Embedded object detection and position estimation for RoboCup Small Size League

Detalhes bibliográficos
Ano de defesa: 2023
Autor(a) principal: FERNANDES, Roberto Costa
Orientador(a): BARROS, Edna Natividade da Silva
Banca de defesa: Não Informado pela instituição
Tipo de documento: Dissertação
Tipo de acesso: Acesso aberto
Idioma: eng
Instituição de defesa: Universidade Federal de Pernambuco
Programa de Pós-Graduação: Programa de Pos Graduacao em Ciencia da Computacao
Departamento: Não Informado pela instituição
País: Brasil
Palavras-chave em Português:
Link de acesso: https://repositorio.ufpe.br/handle/123456789/51390
Resumo: In the RoboCup Small Size League (SSL), there is the challenge of giving more autonomy to the robots, so they can perform some tasks without receiving any external information.

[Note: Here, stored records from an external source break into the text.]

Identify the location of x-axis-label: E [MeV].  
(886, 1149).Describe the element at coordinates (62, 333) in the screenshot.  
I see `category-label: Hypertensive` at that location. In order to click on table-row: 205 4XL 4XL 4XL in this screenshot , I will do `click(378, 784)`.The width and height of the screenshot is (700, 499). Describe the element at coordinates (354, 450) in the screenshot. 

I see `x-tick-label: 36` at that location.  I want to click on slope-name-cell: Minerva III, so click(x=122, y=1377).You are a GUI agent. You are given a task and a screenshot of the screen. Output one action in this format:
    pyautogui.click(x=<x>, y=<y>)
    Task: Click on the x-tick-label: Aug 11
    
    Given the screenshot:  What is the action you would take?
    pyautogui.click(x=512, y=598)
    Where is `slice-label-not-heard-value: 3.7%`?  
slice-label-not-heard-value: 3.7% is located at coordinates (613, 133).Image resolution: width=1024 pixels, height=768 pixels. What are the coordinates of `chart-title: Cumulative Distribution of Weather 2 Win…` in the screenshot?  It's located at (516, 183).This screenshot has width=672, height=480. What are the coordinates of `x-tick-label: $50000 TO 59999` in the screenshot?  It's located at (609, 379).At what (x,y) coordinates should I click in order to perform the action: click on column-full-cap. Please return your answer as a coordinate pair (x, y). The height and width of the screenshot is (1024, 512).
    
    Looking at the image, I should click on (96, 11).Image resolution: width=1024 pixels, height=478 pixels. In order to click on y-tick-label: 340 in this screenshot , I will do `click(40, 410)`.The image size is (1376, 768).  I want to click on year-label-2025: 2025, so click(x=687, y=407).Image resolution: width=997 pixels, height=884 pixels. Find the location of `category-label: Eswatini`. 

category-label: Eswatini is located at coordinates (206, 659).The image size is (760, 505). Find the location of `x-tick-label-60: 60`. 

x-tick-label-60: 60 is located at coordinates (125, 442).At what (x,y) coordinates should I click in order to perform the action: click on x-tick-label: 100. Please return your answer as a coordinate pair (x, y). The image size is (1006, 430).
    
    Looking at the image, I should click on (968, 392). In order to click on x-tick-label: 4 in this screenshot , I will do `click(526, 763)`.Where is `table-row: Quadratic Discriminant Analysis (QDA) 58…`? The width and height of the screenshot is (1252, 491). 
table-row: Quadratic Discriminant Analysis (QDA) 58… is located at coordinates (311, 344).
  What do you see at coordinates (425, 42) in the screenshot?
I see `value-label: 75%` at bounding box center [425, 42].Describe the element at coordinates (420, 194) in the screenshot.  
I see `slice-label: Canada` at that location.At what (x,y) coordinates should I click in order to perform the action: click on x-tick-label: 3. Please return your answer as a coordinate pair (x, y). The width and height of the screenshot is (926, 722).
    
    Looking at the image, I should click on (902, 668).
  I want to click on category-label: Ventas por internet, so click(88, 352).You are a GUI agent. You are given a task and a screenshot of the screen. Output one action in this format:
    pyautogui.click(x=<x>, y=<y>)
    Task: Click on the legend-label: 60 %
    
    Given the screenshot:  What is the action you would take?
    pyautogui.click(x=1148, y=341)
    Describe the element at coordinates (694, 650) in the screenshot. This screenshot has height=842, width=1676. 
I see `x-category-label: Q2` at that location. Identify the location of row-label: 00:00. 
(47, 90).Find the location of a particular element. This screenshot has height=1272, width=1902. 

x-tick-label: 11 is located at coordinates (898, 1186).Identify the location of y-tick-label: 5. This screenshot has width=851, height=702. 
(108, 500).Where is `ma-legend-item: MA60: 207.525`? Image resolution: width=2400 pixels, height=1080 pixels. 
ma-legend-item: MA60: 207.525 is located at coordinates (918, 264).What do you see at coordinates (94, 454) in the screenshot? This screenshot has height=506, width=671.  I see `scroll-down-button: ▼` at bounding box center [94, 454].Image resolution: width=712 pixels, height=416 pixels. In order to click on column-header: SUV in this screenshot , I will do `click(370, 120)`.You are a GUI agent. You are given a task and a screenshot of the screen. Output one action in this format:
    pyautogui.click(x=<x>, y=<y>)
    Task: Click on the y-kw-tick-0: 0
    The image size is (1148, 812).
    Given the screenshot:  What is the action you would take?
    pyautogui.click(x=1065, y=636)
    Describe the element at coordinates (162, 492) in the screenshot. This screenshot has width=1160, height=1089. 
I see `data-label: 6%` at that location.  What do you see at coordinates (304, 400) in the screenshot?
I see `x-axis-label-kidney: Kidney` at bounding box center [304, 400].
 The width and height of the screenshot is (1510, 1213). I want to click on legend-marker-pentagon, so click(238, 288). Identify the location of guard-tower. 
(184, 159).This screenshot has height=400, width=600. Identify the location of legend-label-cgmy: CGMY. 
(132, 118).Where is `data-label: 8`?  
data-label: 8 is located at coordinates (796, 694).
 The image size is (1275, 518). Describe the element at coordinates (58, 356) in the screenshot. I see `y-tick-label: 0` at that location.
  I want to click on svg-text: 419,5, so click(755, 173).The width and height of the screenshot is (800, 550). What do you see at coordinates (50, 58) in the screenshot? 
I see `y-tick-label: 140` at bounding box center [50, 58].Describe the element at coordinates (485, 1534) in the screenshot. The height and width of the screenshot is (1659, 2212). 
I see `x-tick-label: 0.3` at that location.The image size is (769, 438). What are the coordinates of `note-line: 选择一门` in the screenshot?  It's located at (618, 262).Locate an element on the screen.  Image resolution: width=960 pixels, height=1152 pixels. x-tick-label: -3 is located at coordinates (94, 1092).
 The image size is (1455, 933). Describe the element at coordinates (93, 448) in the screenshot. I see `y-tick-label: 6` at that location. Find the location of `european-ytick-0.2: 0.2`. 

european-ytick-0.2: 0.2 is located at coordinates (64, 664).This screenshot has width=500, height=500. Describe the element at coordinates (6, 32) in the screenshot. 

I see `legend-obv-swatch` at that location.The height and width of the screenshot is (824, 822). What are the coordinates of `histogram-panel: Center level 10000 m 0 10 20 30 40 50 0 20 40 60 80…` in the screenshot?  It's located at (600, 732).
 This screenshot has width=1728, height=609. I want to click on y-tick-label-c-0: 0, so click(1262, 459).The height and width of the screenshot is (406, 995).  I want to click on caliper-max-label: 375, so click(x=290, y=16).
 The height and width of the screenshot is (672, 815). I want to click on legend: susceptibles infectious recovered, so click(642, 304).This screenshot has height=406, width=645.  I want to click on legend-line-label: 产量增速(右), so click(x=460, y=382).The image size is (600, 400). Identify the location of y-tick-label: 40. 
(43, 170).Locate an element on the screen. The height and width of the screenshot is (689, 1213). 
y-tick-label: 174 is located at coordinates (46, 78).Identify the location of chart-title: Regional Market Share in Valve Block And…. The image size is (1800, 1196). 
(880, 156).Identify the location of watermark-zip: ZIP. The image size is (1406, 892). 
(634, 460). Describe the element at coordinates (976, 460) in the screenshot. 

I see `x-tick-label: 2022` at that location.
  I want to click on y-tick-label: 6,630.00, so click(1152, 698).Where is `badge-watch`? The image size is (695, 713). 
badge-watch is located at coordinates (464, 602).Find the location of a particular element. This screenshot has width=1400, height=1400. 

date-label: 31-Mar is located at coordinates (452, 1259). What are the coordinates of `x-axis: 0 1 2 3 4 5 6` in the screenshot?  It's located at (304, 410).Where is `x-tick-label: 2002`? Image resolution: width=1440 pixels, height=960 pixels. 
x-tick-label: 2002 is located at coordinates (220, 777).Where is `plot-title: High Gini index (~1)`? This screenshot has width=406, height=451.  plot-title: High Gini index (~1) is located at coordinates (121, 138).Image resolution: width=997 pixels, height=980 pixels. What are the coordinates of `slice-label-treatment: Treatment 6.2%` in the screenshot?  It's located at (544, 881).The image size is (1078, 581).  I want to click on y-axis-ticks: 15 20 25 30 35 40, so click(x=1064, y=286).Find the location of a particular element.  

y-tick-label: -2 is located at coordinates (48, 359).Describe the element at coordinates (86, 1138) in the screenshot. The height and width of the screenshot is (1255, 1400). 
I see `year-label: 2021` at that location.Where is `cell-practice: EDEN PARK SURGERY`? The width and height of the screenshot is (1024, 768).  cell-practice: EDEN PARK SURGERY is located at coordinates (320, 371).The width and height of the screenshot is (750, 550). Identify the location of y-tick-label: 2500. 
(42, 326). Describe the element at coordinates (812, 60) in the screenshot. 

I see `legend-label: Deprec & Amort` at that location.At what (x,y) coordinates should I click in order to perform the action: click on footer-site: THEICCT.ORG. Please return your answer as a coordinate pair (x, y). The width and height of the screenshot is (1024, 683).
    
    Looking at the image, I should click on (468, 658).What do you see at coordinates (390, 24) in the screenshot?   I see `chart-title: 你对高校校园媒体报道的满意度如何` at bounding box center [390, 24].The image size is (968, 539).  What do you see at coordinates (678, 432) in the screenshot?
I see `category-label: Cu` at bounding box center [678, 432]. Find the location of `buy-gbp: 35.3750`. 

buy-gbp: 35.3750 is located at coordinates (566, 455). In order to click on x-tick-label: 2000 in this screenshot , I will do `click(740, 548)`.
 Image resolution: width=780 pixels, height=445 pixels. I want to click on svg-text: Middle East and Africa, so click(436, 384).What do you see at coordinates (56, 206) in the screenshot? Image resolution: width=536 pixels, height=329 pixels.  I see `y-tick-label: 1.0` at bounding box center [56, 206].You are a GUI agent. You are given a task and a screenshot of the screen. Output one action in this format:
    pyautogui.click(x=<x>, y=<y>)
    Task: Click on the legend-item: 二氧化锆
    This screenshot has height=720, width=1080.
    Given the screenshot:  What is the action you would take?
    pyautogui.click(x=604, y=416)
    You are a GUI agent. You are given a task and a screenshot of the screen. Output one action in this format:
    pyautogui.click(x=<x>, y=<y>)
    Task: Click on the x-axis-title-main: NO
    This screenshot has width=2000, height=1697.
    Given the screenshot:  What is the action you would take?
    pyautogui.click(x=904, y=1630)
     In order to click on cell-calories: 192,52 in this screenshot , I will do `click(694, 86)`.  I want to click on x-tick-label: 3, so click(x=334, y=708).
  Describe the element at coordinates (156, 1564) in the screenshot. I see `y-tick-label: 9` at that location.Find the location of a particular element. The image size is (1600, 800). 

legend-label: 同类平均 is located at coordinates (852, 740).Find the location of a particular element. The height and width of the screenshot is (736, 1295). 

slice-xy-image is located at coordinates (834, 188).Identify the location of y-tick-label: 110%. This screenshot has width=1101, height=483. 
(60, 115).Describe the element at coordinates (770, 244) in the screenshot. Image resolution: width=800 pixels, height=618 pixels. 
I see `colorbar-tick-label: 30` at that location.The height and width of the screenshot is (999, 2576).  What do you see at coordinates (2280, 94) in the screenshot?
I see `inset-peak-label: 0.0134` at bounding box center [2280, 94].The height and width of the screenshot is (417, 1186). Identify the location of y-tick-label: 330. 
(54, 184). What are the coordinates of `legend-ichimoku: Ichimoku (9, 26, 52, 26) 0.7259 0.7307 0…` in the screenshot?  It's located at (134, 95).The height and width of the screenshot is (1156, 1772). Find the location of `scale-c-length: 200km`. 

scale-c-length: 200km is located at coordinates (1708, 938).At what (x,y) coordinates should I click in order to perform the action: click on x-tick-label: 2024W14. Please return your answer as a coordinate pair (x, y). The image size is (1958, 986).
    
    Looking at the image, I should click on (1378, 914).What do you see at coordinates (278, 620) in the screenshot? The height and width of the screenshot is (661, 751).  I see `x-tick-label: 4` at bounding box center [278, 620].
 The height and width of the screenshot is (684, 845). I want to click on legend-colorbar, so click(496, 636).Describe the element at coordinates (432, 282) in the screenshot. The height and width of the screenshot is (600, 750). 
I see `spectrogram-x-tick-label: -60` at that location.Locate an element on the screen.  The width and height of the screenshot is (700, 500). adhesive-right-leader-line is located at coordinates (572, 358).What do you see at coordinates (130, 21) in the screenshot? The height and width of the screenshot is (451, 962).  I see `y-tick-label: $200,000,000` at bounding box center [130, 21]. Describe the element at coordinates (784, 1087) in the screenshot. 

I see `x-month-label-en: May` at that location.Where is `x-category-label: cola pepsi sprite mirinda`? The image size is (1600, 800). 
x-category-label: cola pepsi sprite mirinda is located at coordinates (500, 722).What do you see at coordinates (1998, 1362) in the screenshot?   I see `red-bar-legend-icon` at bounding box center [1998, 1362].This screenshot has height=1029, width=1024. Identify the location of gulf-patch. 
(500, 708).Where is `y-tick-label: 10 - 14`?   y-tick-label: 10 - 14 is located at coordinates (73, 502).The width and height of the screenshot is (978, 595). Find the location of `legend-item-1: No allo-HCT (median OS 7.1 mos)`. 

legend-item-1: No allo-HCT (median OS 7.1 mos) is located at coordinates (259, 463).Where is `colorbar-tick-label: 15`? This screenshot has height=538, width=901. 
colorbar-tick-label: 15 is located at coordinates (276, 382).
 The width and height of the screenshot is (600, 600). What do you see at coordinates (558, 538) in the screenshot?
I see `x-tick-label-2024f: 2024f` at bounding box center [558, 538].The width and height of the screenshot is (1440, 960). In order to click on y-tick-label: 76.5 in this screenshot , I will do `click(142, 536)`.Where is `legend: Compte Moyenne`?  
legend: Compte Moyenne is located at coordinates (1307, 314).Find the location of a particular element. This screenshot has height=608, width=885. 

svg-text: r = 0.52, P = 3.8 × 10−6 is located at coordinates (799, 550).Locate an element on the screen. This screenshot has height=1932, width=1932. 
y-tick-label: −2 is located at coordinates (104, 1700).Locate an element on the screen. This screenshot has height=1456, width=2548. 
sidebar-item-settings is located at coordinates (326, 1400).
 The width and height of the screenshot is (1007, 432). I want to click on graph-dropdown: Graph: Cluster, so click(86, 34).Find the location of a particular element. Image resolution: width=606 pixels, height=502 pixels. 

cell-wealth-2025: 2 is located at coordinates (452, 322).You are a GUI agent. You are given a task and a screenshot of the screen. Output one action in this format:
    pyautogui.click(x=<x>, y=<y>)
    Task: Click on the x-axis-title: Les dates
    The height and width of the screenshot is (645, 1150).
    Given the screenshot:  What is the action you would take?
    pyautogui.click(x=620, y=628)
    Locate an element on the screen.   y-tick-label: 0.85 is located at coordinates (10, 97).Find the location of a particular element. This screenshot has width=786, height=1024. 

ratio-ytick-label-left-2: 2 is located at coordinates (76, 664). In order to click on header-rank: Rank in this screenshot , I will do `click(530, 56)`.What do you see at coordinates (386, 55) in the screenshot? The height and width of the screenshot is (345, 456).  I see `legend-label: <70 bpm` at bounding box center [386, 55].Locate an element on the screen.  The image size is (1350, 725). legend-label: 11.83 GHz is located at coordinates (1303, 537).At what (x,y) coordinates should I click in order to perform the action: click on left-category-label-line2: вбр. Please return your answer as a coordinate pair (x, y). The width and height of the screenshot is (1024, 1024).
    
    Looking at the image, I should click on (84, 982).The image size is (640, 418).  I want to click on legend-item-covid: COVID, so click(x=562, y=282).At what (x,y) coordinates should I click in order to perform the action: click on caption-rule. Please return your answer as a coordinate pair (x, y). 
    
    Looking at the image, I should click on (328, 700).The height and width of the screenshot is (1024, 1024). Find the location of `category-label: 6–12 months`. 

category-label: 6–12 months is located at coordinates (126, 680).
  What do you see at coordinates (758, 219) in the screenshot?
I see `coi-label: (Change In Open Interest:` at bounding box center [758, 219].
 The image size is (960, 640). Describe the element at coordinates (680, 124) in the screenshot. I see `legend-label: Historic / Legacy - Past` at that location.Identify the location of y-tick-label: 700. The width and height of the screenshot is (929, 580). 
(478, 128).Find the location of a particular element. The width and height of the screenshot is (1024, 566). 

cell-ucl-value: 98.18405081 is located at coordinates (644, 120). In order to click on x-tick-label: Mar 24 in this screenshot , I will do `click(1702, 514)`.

To achieve this autonomy, the robot has to detect and estimate the position of other objects on the field so it can score goals and move without colliding with other robots. Object detection models often use monocular images as the input, but calculating the relative position of an object given a monocular image is quite challenging as the image doesn’t have any information on the object’s distance. The main objective of this work is to propose a complete system to detect an object on the field and locate it using only a monocular image as the input. The first obstacle to producing a model to object detection in a specific context is to have a dataset labeling the desired classes. In RoboCup, some leagues already have more than one dataset to train and evaluate a model. Thus, this work presents an open-source dataset to be used as a benchmark for real-time object detection in SSL. Using this dataset, this work also presents a pipeline to train, deploy, and evaluate Convolutional Neural Networks (CNNs) models to detect objects in an embedded system. Combining this object detection model with the global position received from the SSL-Vision, this work proposes a Multilayer Perceptron (MLP) architecture to estimate the position of the objects giving just an image as the input. In the object detection dataset, the MobileNet v1 SSD achieves 44.88% AP for the three detected classes at 94 Frames Per Second (FPS) while running on a SSL robot. And the position estimator for a detected ball achieves a Root Mean Square Error (RMSE) of 34.88mm.